Since the dawn of time, people have been growing their produce, fruits, herbs, and every other essential food in the traditional way of horizontal farming. Now, due to climate change, atmosphere deterioration, rising temperatures, and other natural phenomena, farming has become increasingly difficult and many farms can not produce the quality and quantity they once did.
There may be a new technique to save our crops and also contribute to sustainability – vertical farming. Vertical farming is the practice of planting and growing crops in an indoor, controlled environment, where the only way to grow is up. Plants are arranged in rows and stacked spaciously on top of each other, dramatically increasing productivity and environmental quality.
A growing issue with traditional farming, besides climate change, is the harsh soil conditions; it’s also the reason why farming is not a prominent global process, many areas can not house or birth crops due to the terrain or weather. But, soil isn’t needed for vertical farming, so this practice can essentially be completed anywhere! This practice also uses infrared LED lights, which cuts out the need for sun, so crops can be grown annually and not have to be reliant on certain seasons.

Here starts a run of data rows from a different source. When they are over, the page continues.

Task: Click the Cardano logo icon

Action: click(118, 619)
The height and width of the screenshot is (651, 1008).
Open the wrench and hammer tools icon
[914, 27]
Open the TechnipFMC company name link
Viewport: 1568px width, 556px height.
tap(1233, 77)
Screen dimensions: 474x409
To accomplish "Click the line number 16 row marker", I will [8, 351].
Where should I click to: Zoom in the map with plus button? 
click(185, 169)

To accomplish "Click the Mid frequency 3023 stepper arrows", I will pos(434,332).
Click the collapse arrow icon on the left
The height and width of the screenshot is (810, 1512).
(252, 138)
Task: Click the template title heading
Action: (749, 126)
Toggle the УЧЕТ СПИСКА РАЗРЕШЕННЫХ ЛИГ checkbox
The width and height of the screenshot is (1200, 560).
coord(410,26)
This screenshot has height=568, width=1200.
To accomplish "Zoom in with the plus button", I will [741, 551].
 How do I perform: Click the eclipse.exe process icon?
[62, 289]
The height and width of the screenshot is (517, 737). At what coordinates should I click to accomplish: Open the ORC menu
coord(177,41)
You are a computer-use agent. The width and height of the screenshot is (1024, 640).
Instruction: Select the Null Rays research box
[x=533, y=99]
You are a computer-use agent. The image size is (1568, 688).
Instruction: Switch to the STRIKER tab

There are many advantages to vertical farming, many include increased quantities and quality of foods, reduced transportation, reduction in the need for natural resources, the need for less land, a complete elimination of pesticides and harmful fertilizers, and the major factor of the reduction of water use. Our Earth consists of about 70% water, with only 2.5% being fresh and only 1% of that is easily accessible for farming, but farming globally consumes 70% of the Earth’s water. The use of irrigation and purifying processes, allows the water used in vertical farming to be cleaned and reused over and over.
But with high advantages, comes disadvantages – high energy usage and slow product profitability. Over the past couple of years, vertical farming plants have been established across Europe, gaining high popularity, but also high flaws. From December of 2020 to July of 2022 consumer energy prices have increased by 58% and Europe’s operational costs have increased by 40%. Not only does it increase energy usage but also energy prices, possibly leading to the shut down of many. Investors have also begun to tighten their finances or pull out of deals because of the slow turnout consumer rate of these products. With inflation, the cost of the products that do hit stores are much higher than traditionally farmed goods, deeming the question of location. Many vertical farming plants would have a better chance at survival and higher productivity in cheaper energy areas – such as the Middle East, where they import almost 100% of their foods due to difficult environmental conditions. But in turn, this can raise transportation and export costs of goods for other countries.
Vertical farming is a fantastic, sustainable, and eco-friendly farming practice, but there are multiple factors and flaws that need to be laid out in order to bring efficiency to this strong alternative.